Banning State Park, near Sandstone, MN. I have always liked Banning, despite an ill-fated May camping trip we took there early in our marriage that resulted in the most amazing wood tick infestation I have ever seen. Regardless of the ticks, the Kettle River in this park is spectacular, and there are not one but two historic sandstone quarries within the confines of Banning and Robinson Park, immediately south of Banning.
These quarries were vibrant from 1910 until the 1940's or so. Sandstone was quarried to make some beautiful buildings in downtown Minneapolis like this one and this one, and was used to construct the iconic Stone Arch Bridge. Small pieces of stone not suitable for building were either used for railroad ballast or chiseled into cobblestones and used to pave streets. In fact, I am pretty certain I rode over a block or two of cobbles from these quarries in Crocus Hill during our most recent 3-Speed Ride.
What brought about the end of stone construction and the supporting quarry business? The advent of steel frame and concrete construction techniques. I defy anyone to name a beautiful steel frame/concrete building, yet stone construction was brought to a halt by this advance in technology. Skeptical? Ladies and Gentlemen - I give you Multifoods Tower.
It's this way with a lot of things. Another case in point is furnaces. Forced air hear is the default in new construction. Not because it's better, but because it's cheaper to install. Radiant heat works great; the boiler in my 90-year old house has been replaced once, but all the pipes and radiators are original. The heat from the radiators is even - it does not heat up the room, then cool off until it switches on again. Also, radiators are not dusty and don't dry the air out as much as forced air heat does. Unfortunately, you need plumbers, or at least pipe fitters, to install radiant heat. Virtually anyone can do the sheet metal work required to install ducts for forced air heat. So, although the system is inferior for the entire life of the building, we all end up with forced air in newer buildings.

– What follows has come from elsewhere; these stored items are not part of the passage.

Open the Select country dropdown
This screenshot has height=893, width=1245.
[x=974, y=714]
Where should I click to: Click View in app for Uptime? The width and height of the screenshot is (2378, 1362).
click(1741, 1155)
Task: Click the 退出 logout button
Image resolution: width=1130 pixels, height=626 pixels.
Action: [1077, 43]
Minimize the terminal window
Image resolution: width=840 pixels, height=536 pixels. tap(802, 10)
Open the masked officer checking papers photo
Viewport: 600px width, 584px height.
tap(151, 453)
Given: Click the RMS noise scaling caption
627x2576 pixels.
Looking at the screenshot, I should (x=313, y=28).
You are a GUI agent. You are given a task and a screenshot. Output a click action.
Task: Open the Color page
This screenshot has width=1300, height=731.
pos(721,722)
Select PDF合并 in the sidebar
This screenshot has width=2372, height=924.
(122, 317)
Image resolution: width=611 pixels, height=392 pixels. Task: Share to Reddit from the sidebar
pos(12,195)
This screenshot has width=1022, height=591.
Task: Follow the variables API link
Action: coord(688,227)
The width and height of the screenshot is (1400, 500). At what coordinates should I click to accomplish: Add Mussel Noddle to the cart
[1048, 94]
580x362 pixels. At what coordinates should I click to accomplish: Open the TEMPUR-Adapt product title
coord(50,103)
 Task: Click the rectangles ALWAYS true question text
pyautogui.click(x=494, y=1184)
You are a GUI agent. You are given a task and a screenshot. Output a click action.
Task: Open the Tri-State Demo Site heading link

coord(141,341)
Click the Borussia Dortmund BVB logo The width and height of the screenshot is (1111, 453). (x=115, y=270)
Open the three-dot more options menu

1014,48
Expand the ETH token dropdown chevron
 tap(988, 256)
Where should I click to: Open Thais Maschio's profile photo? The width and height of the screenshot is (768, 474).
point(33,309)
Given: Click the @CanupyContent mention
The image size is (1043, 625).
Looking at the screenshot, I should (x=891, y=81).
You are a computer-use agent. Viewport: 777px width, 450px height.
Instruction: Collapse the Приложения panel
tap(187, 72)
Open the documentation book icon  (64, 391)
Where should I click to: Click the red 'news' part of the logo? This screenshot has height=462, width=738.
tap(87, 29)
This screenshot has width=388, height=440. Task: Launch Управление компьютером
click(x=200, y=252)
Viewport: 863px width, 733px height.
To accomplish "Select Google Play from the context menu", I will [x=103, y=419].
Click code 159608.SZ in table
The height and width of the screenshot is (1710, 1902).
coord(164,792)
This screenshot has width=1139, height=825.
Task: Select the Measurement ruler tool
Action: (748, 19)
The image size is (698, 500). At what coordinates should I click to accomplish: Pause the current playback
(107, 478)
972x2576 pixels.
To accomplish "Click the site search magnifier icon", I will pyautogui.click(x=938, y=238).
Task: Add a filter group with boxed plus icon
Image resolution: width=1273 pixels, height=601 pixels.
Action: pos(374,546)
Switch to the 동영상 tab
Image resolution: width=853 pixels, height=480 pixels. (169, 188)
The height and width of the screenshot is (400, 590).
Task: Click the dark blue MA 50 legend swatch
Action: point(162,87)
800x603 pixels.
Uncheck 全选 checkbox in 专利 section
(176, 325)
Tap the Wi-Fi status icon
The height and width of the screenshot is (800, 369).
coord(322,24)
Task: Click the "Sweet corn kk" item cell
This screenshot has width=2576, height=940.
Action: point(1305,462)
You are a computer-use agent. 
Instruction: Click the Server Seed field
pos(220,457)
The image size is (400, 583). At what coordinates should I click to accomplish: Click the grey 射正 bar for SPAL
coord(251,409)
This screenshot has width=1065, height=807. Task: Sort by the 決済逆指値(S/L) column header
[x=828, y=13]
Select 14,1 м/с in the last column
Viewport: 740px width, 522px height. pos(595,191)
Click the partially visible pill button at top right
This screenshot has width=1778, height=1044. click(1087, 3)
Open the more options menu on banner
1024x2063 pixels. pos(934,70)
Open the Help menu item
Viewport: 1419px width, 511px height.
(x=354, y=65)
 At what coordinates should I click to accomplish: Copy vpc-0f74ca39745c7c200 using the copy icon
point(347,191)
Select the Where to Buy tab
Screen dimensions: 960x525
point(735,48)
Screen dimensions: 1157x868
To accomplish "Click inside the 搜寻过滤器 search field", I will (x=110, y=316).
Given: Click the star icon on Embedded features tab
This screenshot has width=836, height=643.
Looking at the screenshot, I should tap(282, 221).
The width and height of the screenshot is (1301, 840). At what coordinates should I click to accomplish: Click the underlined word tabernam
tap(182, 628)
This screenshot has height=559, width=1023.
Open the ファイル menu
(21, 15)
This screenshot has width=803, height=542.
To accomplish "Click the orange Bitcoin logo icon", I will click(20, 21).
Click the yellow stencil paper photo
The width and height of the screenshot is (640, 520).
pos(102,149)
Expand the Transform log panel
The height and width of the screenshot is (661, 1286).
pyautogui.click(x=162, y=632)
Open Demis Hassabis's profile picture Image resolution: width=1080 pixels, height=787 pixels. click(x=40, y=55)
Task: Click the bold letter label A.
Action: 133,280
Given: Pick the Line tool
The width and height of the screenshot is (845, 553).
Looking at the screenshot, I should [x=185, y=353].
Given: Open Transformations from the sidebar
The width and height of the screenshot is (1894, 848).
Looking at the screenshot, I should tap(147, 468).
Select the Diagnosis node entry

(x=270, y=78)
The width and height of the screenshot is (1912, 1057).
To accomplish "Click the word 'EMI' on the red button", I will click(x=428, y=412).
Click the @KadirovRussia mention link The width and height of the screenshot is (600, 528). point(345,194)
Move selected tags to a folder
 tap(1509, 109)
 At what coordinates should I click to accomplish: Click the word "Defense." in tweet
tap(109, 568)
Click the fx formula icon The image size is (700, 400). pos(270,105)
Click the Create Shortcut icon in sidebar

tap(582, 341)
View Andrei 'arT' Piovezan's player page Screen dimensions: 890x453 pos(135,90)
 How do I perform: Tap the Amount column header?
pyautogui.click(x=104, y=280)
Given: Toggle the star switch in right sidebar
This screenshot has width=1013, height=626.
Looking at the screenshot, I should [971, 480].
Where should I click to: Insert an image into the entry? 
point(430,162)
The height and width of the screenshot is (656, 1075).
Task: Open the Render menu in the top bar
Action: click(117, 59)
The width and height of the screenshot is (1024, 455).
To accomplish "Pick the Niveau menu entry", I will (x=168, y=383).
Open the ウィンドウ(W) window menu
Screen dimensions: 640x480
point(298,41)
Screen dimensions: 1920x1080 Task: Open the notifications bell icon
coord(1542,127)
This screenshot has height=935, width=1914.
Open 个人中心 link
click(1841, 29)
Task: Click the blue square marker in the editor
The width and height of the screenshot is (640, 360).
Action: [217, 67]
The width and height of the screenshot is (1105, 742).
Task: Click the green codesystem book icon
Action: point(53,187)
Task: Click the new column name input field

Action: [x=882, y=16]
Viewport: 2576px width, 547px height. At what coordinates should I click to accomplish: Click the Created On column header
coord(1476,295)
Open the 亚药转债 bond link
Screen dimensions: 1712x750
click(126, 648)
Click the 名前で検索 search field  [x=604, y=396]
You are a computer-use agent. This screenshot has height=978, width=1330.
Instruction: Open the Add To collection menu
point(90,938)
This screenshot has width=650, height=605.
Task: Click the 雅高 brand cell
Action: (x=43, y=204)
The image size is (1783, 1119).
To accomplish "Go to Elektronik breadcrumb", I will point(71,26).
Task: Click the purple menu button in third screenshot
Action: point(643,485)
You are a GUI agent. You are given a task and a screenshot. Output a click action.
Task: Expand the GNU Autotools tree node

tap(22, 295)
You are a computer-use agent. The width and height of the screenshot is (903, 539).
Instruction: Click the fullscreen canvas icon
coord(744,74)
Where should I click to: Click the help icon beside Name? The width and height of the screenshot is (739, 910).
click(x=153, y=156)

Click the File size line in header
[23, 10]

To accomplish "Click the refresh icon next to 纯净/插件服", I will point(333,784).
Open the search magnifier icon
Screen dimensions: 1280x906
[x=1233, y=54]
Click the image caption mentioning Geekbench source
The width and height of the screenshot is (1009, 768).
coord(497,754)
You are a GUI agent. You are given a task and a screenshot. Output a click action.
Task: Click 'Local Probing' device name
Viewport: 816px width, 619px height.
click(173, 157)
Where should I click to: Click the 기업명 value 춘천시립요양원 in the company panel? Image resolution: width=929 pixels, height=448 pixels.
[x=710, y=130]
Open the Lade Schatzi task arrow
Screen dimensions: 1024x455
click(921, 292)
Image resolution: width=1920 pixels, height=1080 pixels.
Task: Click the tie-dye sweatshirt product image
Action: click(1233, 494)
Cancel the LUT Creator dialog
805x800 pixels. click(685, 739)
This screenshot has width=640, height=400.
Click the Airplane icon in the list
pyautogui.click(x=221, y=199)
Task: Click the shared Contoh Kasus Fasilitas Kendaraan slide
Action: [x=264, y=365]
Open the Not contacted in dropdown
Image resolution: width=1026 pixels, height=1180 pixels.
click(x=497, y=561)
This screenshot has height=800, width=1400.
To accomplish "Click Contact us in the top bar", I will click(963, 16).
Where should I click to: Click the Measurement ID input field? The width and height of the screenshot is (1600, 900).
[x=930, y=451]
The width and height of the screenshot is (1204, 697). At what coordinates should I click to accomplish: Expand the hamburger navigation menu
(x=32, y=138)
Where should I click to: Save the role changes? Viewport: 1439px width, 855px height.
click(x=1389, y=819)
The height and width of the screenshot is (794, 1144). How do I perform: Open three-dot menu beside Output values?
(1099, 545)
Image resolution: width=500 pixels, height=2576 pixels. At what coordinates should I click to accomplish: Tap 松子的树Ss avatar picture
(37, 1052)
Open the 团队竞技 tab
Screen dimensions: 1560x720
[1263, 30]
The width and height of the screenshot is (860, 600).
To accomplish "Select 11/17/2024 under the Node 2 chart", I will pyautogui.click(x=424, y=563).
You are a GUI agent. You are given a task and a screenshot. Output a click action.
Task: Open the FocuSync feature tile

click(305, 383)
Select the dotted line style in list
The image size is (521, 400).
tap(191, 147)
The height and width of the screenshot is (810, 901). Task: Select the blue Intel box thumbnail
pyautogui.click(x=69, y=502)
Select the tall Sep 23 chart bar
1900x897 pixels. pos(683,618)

Similarly, plaster versus sheet rock. It's hard to even find qualified people to re-plaster walls in old homes. Stucco versus vinyl siding. Quality paint jobs versus powdercoating. Faux town squares in the suburbs versus the real downtowns that were decimated by the stripmalls. I could go on and on but neither of us has the patience for that...
In his September 2 podcast, Jim Kunstler speculated that the retracting economies and crumbling infrastructure may actually move us away from the modular, pre-fabricated, mass-produced construction techniques that have seemingly made America unable to construct anything that looks good, and back towards a more local, craft-based approach to construction. I hope that's true, because it's really insulting and numbing to keep getting crappy crap that looks like crap shoved at us when you see so many reminders that a little skill and craft can have such a positive impact on the built environment.
I have to go lie down now.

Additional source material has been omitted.